NIS2 Directive
The EU's updated Network and Information Security directive, expanding cybersecurity obligations to more sectors and imposing stricter incident reporting and management requirements.
What Is NIS2?
The NIS2 Directive (Network and Information Security Directive 2) is an EU regulation that came into force in January 2023, with member states required to transpose it into national law by October 2024. It replaces the original NIS Directive (2016) with significantly broader scope, stricter requirements, and higher penalties.

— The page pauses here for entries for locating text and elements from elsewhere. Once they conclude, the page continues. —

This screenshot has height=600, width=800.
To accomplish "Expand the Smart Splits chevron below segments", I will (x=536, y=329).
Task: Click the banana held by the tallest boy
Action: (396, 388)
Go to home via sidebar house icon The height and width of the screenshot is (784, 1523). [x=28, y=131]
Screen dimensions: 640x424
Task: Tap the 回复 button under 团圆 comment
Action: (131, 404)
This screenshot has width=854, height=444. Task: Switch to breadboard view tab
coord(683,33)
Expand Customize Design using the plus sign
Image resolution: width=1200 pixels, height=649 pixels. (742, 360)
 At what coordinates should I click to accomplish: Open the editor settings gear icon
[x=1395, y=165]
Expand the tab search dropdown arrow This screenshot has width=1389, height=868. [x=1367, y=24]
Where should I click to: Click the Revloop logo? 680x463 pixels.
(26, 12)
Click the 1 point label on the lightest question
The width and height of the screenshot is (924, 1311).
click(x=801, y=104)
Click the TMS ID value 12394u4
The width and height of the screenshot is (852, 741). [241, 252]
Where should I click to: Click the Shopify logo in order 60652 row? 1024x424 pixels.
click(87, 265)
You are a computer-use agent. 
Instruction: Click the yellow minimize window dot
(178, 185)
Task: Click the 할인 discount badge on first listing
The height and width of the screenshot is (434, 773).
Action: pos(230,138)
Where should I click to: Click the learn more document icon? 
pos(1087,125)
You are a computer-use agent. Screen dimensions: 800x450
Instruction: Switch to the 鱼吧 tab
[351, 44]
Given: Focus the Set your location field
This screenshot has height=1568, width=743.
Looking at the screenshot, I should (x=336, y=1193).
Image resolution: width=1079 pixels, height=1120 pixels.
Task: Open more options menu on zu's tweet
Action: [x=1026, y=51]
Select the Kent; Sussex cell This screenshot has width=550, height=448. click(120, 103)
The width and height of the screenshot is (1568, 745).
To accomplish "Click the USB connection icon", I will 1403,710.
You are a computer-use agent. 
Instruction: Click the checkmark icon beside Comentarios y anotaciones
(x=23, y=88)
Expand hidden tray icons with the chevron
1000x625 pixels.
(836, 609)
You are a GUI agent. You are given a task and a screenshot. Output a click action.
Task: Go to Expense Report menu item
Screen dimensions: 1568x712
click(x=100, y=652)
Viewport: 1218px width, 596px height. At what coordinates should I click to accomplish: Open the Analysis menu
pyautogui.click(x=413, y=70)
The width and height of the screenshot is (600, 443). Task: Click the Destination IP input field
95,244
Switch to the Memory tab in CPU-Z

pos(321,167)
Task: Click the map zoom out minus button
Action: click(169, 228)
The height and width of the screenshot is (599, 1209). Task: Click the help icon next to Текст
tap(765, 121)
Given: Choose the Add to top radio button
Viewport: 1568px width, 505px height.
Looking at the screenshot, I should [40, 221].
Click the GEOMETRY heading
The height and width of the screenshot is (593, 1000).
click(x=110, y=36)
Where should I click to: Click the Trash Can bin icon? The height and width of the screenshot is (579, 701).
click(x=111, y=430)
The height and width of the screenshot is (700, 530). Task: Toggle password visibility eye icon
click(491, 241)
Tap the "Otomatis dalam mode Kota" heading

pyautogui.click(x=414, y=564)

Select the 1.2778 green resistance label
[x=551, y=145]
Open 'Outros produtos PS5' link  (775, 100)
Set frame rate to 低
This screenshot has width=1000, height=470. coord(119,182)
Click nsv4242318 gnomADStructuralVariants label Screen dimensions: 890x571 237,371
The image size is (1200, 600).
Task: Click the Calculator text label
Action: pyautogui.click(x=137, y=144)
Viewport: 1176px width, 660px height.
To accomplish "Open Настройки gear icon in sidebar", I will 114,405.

NIS2 aims to raise the baseline cybersecurity maturity across critical sectors in the EU by imposing concrete obligations on organisations, their management teams, and supply chains.
Who Does NIS2 Apply To?
NIS2 covers a much wider range of sectors than its predecessor, split into two categories:
Essential entities: Energy, transport, banking, financial market infrastructure, health, drinking water, wastewater, digital infrastructure, ICT service management, public administration, space
Important entities: Postal services, waste management, chemicals, food production, manufacturing, digital providers, research organisations
Organisations with 50+ employees or €10M+ annual turnover in these sectors are typically in scope — and the obligations extend to their supply chains.
Key NIS2 Requirements
- Risk management: Implement appropriate technical and organisational cybersecurity measures
- Incident reporting: Report significant incidents to national authorities within 24 hours (early warning) and 72 hours (full notification)
- Supply chain security: Assess and manage the security of your suppliers and service providers
- Management accountability: Senior management can be held personally liable for non-compliance
- Business continuity: Maintain backup, disaster recovery, and crisis management capabilities
Penalties
Fines of up to €10 million or 2% of global annual turnover for essential entities; up to €7 million or 1.4% for important entities.
NIS2 for SMBs
Even if your company isn't directly in scope, your enterprise customers likely are — and NIS2's supply chain provisions mean they will increasingly require security evidence from vendors. Being prepared protects both compliance and commercial relationships.